As the New York Times reports, internal documents show that Musk has intimated to investors that the company may never have to pay income tax — and as the leaked documents suggest, it likely hasn't had to for years.
Those documents indicate, for the first time, just how cushy a tax deal SpaceX has gotten. Specifically, the spaceflight company and NASA contractor can use a tax benefit that allows it to offset future taxable income due to the $5 billion in debt it racked up prior to 2021 — and can do so indefinitely, thanks to a 2017 rule change implemented during Donald Trump's first presidency.

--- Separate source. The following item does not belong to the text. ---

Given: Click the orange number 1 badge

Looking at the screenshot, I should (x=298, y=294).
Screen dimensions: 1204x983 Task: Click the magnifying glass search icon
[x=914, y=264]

In one such document, SpaceX executives told their investor counterparts that it was "more likely than not that some portion or all of the deferred tax assets will not be realized" — a common talking point for companies suffering from frequent losses, according to Robert Willens, an accounting analyst who spoke to the NYT.
Billionaire Freeloaders
If that weren't egregious enough, SpaceX also boasts at least $227 million in carryovers that could potentially offset state taxes, and another $1.1 billion in federal and state tax credits to boot.
According to tax experts who spoke to the NYT, that $5 billion indefinite tax break is both noteworthy and substantial, especially because SpaceX relies so much on its government contracts.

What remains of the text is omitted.